- _Task to complete_: The expected response is a copy of every line in the entries below that includes the word "computer".

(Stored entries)
────────────────────

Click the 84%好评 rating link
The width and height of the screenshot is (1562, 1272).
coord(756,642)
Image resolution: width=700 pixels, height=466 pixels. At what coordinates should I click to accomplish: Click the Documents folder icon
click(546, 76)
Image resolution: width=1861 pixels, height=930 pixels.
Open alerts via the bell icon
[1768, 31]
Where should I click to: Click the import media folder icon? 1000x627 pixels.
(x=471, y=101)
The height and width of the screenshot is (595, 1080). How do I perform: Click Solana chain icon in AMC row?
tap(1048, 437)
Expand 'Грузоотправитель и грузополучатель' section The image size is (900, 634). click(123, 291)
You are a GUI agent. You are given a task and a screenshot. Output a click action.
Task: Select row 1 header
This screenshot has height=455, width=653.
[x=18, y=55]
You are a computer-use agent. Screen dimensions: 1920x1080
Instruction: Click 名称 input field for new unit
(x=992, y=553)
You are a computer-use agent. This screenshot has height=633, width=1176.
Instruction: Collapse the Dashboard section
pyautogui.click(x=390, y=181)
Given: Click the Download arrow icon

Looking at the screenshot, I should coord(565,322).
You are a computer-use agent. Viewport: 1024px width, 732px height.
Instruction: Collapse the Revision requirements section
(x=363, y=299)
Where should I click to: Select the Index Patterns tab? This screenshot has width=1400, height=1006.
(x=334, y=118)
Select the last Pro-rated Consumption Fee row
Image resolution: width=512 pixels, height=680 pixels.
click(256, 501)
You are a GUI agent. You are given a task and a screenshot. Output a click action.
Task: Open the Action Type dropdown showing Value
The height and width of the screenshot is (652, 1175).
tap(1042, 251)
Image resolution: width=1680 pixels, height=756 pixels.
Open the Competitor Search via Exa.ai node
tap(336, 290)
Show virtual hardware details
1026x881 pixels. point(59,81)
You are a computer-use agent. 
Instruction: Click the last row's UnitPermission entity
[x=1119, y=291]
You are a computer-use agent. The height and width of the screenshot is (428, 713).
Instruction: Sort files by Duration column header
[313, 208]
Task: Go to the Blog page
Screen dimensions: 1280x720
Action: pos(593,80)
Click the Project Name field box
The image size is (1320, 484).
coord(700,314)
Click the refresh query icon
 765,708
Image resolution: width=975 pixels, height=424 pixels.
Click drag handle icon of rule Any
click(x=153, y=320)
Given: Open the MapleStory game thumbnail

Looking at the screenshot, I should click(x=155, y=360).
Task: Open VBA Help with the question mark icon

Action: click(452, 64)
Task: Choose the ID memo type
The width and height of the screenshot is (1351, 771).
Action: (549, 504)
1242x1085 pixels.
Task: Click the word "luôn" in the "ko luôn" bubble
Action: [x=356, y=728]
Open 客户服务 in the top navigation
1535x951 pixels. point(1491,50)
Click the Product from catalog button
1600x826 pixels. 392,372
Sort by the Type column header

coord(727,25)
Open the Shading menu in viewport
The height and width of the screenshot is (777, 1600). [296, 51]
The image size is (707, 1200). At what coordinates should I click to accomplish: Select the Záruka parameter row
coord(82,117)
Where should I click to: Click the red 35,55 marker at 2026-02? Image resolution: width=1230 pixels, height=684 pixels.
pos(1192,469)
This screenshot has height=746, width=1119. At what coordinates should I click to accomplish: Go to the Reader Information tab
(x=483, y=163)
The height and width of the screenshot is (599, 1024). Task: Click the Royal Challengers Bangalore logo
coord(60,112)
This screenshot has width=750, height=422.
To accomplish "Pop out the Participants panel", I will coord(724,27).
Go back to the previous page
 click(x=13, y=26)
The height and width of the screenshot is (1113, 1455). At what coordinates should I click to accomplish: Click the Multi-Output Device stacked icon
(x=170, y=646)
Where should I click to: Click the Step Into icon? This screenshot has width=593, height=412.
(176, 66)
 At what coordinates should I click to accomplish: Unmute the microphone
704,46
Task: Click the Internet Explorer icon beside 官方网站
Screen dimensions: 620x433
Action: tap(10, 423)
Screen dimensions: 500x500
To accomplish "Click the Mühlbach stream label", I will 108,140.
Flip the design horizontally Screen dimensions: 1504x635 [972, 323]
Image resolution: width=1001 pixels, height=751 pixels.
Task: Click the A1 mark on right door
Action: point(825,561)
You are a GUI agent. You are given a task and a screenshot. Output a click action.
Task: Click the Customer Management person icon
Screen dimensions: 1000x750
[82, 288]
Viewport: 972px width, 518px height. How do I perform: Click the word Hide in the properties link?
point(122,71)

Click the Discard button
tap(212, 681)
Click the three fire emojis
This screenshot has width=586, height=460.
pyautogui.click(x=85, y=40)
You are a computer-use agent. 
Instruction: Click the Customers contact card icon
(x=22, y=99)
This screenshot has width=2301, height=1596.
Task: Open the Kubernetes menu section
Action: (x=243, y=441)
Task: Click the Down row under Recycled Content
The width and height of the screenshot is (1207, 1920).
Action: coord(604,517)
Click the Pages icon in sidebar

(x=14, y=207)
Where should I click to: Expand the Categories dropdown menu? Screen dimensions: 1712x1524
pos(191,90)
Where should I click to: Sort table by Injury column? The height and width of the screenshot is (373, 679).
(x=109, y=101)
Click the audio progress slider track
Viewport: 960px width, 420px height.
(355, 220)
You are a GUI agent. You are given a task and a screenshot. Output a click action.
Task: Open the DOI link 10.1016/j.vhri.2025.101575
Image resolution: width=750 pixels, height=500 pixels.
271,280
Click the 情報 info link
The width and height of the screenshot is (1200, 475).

────────────────────

- _Result for this exercise_:
You are a computer-use agent. Screen dimensions: 1920x1080
You are a computer-use agent. This screenshot has height=633, width=1176.
You are a computer-use agent. Viewport: 1024px width, 732px height.
You are a computer-use agent. 
You are a computer-use agent. The height and width of the screenshot is (428, 713).
You are a computer-use agent. 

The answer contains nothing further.